[Start of Attachment]

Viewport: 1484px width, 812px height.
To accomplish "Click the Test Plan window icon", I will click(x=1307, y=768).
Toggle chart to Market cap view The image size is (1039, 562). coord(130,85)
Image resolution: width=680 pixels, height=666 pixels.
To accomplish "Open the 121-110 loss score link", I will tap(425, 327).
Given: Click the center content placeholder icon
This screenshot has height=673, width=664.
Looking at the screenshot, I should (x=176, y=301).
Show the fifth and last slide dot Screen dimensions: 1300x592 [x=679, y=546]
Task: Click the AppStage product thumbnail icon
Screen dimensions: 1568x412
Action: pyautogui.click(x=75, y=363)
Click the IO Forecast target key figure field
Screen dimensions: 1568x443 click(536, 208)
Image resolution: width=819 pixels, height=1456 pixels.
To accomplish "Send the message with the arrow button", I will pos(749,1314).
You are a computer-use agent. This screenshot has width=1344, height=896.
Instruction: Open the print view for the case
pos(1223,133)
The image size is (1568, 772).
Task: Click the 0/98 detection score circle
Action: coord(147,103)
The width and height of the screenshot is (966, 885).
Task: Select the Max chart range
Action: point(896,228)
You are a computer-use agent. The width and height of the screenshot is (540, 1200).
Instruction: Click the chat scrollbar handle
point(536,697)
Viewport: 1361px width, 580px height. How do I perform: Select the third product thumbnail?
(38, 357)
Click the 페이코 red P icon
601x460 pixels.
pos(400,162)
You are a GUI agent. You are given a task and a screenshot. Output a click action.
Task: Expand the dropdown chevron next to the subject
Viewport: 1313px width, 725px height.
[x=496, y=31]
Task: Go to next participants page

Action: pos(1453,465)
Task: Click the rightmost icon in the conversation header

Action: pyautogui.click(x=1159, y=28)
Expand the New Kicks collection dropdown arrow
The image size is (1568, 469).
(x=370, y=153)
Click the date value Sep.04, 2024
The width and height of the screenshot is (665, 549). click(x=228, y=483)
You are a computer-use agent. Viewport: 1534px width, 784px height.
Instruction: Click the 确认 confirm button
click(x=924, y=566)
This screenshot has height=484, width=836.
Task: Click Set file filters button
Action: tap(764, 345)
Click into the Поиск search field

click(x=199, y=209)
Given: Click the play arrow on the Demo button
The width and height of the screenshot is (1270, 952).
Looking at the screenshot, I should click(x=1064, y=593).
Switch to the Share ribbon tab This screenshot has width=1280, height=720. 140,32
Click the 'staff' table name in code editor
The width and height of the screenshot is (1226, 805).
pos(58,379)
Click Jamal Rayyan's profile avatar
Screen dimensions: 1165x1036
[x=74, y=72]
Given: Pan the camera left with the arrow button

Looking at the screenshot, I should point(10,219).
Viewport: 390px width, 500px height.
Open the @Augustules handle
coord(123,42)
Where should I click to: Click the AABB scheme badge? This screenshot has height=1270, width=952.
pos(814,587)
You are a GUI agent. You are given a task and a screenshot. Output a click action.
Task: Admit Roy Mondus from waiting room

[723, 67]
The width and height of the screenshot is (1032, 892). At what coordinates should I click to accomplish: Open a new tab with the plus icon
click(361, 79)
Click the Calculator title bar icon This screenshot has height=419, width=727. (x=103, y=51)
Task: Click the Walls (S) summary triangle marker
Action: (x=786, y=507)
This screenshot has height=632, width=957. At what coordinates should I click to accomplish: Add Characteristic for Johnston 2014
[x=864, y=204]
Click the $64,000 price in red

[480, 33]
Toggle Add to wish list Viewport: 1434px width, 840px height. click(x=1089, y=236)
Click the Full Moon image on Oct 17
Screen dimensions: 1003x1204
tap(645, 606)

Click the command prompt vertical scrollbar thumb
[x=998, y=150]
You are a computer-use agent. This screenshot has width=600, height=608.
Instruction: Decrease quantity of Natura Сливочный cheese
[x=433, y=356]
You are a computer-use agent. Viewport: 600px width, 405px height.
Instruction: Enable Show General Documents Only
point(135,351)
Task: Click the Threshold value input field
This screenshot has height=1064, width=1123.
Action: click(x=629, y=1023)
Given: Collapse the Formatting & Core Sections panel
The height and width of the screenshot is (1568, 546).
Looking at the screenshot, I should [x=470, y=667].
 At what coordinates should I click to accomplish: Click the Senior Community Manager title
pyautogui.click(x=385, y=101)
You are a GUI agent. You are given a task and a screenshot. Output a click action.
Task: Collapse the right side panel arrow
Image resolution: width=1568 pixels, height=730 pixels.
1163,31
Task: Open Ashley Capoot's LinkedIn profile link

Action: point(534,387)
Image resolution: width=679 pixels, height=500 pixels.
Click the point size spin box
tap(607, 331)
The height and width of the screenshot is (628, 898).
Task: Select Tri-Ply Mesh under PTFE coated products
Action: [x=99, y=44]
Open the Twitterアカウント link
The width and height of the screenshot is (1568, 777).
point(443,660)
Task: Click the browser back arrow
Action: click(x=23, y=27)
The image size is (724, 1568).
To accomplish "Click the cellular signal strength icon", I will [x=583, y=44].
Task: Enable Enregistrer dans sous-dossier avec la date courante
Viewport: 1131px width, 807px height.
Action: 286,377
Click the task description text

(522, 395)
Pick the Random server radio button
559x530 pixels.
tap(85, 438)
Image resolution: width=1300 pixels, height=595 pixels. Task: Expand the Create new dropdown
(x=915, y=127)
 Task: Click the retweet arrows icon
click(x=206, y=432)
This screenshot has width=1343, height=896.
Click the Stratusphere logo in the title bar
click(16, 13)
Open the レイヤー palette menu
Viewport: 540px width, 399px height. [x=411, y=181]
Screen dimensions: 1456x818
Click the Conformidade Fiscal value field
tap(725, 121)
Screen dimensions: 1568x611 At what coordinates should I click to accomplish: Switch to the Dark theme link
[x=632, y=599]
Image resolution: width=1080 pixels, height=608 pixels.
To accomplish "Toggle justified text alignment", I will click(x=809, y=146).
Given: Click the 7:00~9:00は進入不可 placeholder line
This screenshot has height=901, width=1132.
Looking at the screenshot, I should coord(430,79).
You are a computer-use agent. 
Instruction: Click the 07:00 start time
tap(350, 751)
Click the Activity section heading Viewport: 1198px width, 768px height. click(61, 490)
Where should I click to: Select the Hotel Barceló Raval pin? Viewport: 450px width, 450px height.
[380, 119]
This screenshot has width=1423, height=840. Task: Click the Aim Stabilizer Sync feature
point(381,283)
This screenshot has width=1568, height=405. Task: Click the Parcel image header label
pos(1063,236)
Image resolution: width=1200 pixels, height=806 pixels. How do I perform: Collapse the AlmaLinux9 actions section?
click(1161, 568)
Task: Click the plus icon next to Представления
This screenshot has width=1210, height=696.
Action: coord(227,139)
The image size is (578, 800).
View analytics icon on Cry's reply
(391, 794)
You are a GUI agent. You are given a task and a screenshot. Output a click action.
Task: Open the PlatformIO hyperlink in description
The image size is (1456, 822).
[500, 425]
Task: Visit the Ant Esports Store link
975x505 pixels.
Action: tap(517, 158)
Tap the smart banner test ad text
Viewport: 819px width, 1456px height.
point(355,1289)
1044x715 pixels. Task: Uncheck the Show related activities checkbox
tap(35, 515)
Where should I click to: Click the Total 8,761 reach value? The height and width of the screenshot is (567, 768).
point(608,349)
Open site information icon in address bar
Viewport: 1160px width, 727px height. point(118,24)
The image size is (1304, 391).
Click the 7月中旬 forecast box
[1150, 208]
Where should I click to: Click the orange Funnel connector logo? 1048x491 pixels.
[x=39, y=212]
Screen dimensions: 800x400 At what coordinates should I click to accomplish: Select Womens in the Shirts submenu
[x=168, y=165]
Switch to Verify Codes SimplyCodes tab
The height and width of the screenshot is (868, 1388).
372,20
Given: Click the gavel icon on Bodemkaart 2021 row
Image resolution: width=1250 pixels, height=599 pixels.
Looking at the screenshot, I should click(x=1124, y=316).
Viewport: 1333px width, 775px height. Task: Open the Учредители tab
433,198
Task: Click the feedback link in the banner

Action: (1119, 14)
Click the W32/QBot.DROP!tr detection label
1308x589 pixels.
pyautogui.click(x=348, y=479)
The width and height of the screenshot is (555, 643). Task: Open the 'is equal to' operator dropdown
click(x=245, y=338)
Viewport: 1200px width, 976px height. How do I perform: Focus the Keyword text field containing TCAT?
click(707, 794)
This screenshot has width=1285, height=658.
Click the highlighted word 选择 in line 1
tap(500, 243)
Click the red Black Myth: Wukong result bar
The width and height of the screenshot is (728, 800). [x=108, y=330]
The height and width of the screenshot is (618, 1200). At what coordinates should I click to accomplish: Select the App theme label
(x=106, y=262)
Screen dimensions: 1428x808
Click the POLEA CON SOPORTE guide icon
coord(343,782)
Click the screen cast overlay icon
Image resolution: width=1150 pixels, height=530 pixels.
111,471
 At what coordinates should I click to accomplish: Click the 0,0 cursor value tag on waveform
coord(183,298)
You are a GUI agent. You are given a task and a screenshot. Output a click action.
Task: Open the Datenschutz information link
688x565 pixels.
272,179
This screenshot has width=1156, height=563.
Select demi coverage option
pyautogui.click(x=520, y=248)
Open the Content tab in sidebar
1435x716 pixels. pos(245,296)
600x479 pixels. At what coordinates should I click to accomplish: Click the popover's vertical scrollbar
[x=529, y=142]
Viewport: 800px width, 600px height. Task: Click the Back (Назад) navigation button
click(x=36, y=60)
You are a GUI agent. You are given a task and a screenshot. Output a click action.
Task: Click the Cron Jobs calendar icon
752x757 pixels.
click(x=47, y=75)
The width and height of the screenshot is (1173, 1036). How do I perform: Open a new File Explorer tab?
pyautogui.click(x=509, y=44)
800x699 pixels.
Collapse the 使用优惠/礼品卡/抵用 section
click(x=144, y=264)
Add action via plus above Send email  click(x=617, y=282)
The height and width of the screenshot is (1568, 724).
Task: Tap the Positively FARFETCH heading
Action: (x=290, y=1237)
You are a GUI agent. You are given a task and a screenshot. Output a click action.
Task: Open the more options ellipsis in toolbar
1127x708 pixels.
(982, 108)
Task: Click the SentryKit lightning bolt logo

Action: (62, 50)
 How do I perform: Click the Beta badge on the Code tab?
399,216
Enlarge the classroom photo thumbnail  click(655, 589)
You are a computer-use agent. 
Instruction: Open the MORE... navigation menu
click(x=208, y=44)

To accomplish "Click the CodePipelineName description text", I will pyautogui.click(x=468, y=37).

[End of Attachment]

◆ **Work order**
Whenever the word "placeholder" shows up in a line of the entries, list that line.

◆ **Result of this exercise**
Given: Click the center content placeholder icon
Given: Click the 7:00~9:00は進入不可 placeholder line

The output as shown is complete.